─── INFORMATION GIVEN

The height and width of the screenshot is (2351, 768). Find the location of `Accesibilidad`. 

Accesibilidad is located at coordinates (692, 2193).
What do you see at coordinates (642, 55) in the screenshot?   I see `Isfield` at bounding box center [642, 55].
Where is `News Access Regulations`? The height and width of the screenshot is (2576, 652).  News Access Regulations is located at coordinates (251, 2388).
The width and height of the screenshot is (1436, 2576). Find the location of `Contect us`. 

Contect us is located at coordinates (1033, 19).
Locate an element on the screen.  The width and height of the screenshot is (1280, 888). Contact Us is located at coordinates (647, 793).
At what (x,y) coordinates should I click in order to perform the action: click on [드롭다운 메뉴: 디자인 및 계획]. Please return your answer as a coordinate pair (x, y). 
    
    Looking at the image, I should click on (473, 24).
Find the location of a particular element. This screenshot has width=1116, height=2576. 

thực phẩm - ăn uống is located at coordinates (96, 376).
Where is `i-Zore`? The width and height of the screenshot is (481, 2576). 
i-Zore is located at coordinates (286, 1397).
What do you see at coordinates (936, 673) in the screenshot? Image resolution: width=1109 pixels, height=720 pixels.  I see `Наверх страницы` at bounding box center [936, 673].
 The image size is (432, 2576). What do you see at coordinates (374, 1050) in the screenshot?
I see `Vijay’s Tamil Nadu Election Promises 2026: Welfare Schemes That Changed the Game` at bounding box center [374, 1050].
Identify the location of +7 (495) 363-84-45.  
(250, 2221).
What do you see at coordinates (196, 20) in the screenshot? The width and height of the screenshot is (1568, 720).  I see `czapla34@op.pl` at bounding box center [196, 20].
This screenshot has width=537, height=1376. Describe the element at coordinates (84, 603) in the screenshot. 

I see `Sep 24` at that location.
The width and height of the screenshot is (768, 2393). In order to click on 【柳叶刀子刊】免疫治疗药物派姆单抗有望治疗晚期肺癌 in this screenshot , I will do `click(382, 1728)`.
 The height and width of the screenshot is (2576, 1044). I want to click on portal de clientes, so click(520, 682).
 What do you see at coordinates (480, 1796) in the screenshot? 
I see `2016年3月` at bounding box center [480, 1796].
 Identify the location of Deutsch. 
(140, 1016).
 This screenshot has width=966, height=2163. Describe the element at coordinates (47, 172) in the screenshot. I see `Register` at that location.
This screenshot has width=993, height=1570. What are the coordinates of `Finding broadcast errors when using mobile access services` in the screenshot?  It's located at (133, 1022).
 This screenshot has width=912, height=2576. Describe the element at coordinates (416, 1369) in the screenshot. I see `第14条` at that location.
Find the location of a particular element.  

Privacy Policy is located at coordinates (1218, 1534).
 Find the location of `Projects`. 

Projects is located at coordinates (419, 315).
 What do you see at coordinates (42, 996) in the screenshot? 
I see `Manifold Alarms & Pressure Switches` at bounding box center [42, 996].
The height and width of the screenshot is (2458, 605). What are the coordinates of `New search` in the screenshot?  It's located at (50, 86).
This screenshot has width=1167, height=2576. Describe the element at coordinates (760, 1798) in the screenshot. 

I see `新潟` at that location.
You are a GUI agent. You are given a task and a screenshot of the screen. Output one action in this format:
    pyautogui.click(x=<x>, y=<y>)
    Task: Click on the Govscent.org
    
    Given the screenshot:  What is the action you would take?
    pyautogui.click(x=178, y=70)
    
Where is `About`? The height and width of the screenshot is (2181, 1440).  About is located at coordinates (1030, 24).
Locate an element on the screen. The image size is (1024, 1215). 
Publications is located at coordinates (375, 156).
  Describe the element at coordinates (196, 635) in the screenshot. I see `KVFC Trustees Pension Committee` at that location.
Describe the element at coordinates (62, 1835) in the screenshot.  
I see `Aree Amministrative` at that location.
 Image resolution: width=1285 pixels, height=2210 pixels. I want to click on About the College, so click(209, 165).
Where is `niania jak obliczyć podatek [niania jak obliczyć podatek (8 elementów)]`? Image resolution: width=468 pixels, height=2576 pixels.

──────

BRIEF → Copy all of the records above word for word, from the first line to the last.

RESULT →
The height and width of the screenshot is (2351, 768). Find the location of `Accesibilidad`. 

Accesibilidad is located at coordinates (692, 2193).
What do you see at coordinates (642, 55) in the screenshot?   I see `Isfield` at bounding box center [642, 55].
Where is `News Access Regulations`? The height and width of the screenshot is (2576, 652).  News Access Regulations is located at coordinates (251, 2388).
The width and height of the screenshot is (1436, 2576). Find the location of `Contect us`. 

Contect us is located at coordinates (1033, 19).
Locate an element on the screen.  The width and height of the screenshot is (1280, 888). Contact Us is located at coordinates (647, 793).
At what (x,y) coordinates should I click in order to perform the action: click on [드롭다운 메뉴: 디자인 및 계획]. Please return your answer as a coordinate pair (x, y). 
    
    Looking at the image, I should click on (473, 24).
Find the location of a particular element. This screenshot has width=1116, height=2576. 

thực phẩm - ăn uống is located at coordinates (96, 376).
Where is `i-Zore`? The width and height of the screenshot is (481, 2576). 
i-Zore is located at coordinates (286, 1397).
What do you see at coordinates (936, 673) in the screenshot? Image resolution: width=1109 pixels, height=720 pixels.  I see `Наверх страницы` at bounding box center [936, 673].
 The image size is (432, 2576). What do you see at coordinates (374, 1050) in the screenshot?
I see `Vijay’s Tamil Nadu Election Promises 2026: Welfare Schemes That Changed the Game` at bounding box center [374, 1050].
Identify the location of +7 (495) 363-84-45.  
(250, 2221).
What do you see at coordinates (196, 20) in the screenshot? The width and height of the screenshot is (1568, 720).  I see `czapla34@op.pl` at bounding box center [196, 20].
This screenshot has width=537, height=1376. Describe the element at coordinates (84, 603) in the screenshot. 

I see `Sep 24` at that location.
The width and height of the screenshot is (768, 2393). In order to click on 【柳叶刀子刊】免疫治疗药物派姆单抗有望治疗晚期肺癌 in this screenshot , I will do `click(382, 1728)`.
 The height and width of the screenshot is (2576, 1044). I want to click on portal de clientes, so click(520, 682).
 What do you see at coordinates (480, 1796) in the screenshot? 
I see `2016年3月` at bounding box center [480, 1796].
 Identify the location of Deutsch. 
(140, 1016).
 This screenshot has width=966, height=2163. Describe the element at coordinates (47, 172) in the screenshot. I see `Register` at that location.
This screenshot has width=993, height=1570. What are the coordinates of `Finding broadcast errors when using mobile access services` in the screenshot?  It's located at (133, 1022).
 This screenshot has width=912, height=2576. Describe the element at coordinates (416, 1369) in the screenshot. I see `第14条` at that location.
Find the location of a particular element.  

Privacy Policy is located at coordinates (1218, 1534).
 Find the location of `Projects`. 

Projects is located at coordinates (419, 315).
 What do you see at coordinates (42, 996) in the screenshot? 
I see `Manifold Alarms & Pressure Switches` at bounding box center [42, 996].
The height and width of the screenshot is (2458, 605). What are the coordinates of `New search` in the screenshot?  It's located at (50, 86).
This screenshot has width=1167, height=2576. Describe the element at coordinates (760, 1798) in the screenshot. 

I see `新潟` at that location.
You are a GUI agent. You are given a task and a screenshot of the screen. Output one action in this format:
    pyautogui.click(x=<x>, y=<y>)
    Task: Click on the Govscent.org
    
    Given the screenshot:  What is the action you would take?
    pyautogui.click(x=178, y=70)
    
Where is `About`? The height and width of the screenshot is (2181, 1440).  About is located at coordinates (1030, 24).
Locate an element on the screen. The image size is (1024, 1215). 
Publications is located at coordinates (375, 156).
  Describe the element at coordinates (196, 635) in the screenshot. I see `KVFC Trustees Pension Committee` at that location.
Describe the element at coordinates (62, 1835) in the screenshot.  
I see `Aree Amministrative` at that location.
 Image resolution: width=1285 pixels, height=2210 pixels. I want to click on About the College, so click(209, 165).
Where is `niania jak obliczyć podatek [niania jak obliczyć podatek (8 elementów)]`? Image resolution: width=468 pixels, height=2576 pixels.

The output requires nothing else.